Connectivity · Nepal

Mobile Payments in Nepal: eSewa, Khalti and QR

How eSewa, Khalti and NepalPay QR work in Nepal, and what visitors can realistically use to pay.

Nepal has gone surprisingly cashless among locals: eSewa and Khalti wallets and a fast-spreading QR-code culture now cover everything from tea stalls to utility bills. The catch for visitors is that these systems are built around Nepali phone numbers and bank accounts, so most travellers can't fully register. The takeaway: understand mobile payments as background, but pay the same QR-enabled shops in cash.

The short answer

eSewa and Khalti are the big two wallets, and the country is consolidating around the NepalPay QR standard so one code works across banks and apps.
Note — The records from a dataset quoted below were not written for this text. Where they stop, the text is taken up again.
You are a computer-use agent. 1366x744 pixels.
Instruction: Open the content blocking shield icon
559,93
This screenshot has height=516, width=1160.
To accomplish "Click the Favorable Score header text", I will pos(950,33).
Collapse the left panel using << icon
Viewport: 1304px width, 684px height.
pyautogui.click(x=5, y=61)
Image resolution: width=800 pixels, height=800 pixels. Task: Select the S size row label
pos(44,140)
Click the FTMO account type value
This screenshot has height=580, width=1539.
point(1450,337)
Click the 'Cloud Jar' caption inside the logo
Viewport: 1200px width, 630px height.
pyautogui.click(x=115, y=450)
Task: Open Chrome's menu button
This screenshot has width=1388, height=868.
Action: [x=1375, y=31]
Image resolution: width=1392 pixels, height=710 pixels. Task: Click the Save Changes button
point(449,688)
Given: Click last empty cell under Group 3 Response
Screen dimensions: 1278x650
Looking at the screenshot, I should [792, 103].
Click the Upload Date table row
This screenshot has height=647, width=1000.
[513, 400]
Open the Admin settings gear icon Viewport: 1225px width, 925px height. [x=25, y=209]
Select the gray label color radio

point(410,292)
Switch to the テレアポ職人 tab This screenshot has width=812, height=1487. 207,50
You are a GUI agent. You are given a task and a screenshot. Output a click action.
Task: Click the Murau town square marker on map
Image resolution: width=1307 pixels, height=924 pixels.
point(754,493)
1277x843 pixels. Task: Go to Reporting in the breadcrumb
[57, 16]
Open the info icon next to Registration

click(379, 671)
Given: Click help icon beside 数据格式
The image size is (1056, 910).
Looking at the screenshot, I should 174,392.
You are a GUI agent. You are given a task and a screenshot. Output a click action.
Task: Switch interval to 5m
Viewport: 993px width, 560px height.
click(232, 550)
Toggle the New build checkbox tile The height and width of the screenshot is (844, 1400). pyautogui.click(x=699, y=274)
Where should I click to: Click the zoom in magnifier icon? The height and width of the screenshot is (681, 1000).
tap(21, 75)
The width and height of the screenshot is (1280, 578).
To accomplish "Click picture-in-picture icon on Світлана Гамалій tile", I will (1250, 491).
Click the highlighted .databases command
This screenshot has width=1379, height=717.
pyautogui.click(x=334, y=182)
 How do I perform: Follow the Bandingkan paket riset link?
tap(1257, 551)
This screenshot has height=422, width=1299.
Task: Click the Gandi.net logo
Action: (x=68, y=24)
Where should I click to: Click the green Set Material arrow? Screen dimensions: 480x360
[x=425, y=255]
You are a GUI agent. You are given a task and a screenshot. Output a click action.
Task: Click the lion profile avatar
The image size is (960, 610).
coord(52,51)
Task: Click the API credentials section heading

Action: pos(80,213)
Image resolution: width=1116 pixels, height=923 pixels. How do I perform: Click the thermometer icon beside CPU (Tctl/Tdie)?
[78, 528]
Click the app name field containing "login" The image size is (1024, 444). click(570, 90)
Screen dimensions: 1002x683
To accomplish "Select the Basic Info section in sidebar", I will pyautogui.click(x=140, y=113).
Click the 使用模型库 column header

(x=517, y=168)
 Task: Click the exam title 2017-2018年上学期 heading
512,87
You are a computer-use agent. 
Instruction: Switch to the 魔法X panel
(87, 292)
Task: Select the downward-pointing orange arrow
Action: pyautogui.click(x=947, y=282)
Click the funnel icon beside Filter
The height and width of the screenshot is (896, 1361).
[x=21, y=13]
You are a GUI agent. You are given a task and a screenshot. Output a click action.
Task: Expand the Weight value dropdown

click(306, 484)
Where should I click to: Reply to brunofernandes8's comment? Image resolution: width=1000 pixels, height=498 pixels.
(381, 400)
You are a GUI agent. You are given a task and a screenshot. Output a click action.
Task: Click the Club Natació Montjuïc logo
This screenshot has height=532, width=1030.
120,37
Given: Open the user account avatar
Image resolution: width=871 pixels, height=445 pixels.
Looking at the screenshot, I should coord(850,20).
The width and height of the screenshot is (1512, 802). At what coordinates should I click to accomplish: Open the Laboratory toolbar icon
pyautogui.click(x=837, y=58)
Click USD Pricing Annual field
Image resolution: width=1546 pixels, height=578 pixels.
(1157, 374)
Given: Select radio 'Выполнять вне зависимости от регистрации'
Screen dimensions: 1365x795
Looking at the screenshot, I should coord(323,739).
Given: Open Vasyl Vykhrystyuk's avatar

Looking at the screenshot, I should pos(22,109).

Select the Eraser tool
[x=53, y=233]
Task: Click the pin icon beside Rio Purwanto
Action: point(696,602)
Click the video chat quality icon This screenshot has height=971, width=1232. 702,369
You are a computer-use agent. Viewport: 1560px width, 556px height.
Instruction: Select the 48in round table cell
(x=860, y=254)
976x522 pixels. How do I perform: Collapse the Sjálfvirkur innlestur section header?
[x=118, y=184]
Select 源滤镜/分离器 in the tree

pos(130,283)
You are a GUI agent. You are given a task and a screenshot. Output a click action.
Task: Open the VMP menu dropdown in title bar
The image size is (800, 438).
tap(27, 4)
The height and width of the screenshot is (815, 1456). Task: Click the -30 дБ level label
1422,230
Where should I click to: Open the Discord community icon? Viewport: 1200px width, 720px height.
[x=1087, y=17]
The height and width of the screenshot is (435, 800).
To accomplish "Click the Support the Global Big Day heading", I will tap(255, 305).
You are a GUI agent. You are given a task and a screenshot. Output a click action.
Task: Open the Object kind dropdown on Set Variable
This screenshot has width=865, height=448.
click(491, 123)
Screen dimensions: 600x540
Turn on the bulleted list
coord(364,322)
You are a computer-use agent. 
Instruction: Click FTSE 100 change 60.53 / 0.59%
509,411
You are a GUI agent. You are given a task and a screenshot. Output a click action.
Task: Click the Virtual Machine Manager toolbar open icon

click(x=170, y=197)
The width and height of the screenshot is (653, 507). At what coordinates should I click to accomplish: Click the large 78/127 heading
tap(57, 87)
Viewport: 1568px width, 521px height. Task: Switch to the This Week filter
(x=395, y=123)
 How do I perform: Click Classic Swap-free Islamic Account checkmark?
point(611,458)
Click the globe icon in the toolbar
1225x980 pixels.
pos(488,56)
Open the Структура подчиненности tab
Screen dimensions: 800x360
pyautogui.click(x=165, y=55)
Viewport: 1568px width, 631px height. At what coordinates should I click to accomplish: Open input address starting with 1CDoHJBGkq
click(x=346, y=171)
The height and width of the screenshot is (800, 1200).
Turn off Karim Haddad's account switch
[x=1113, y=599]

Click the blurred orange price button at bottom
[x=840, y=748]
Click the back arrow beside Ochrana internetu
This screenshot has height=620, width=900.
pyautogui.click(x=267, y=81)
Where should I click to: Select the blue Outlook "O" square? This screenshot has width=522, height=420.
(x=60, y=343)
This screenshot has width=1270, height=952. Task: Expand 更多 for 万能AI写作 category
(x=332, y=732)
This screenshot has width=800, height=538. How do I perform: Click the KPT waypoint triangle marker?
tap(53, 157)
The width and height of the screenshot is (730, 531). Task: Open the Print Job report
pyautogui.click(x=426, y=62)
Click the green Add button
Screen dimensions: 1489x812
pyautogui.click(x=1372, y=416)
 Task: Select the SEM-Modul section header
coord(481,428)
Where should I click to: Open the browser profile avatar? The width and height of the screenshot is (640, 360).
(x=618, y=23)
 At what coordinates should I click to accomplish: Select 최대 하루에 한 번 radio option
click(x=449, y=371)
As a tourist you'll see QR codes everywhere but probably can't use them, so carry rupees — read how much cash to bring to Nepal. This is part of the money in Nepal hub.

eSewa and Khalti

Both are home-grown digital wallets used daily by millions of Nepalis:

  • eSewa — Nepal's earliest and one of its largest wallets, widely used for shopping, bills, phone top-ups and transfers.
  • Khalti — a major competitor offering the same everyday payments, transfers and bill settlement.

Each links to a Nepali bank account and mobile number for funding, and each shows up as a QR sticker at countless counters. They're excellent for residents — and a clear sign of how mainstream digital money has become.

The QR system

Walk through any market and you'll see payment QR codes taped to every till. Nepal has been unifying these under the NepalPay QR standard, so a single merchant code can be paid from many different banks and wallets. A local opens their banking or wallet app, scans the code, types the amount and confirms — no cash, no card terminal. It's quick, cheap for merchants, and now genuinely everywhere.

What visitors can realistically use

Honestly, not much of the wallet ecosystem. Registration usually requires a Nepali SIM and bank account, which short-term tourists lack. Longer-stay travellers — students, volunteers, nomads — sometimes set up a wallet once they have local banking, but for a normal trip you should plan around cash and the occasional card. The merchants displaying eSewa and Khalti QR codes will almost always take rupees in hand instead.

How to pay as a traveller

For day-to-day costs like buses and taxis, fares are paid in cash regardless of how digital the country feels — the getting around Nepal guide covers transport, so keep small notes ready.

Frequently asked questions

What are eSewa and Khalti in Nepal?+

eSewa and Khalti are Nepal's leading mobile-wallet apps, used by millions of locals to pay shops, top up phones, settle bills and send money. Both work through QR codes and link to Nepali bank accounts and phone numbers, and you will see their logos and QR stickers at counters across the country.

Can tourists use eSewa or Khalti in Nepal?+

Usually not fully. Registration is built around a Nepali phone number and, for funding, a Nepali bank account, which most short-term visitors do not have. Some travellers staying longer manage to set one up, but for a typical trip you should not count on mobile wallets and should carry cash instead.

What is QR payment in Nepal?+

Nepal has a widespread QR-code payment culture, increasingly unified under the NepalPay QR standard so a single code can be paid from many banks and wallets. Customers scan a merchant's QR in their banking or wallet app and confirm the amount, replacing cash for everyday purchases among locals.

Should travellers rely on mobile payments in Nepal?+

No. Mobile wallets are mainly for residents with local accounts, so treat them as useful context rather than a travel tool. Pay these same QR-enabled merchants in cash, keep plenty of rupees on hand, and use a card only where it is accepted in the cities.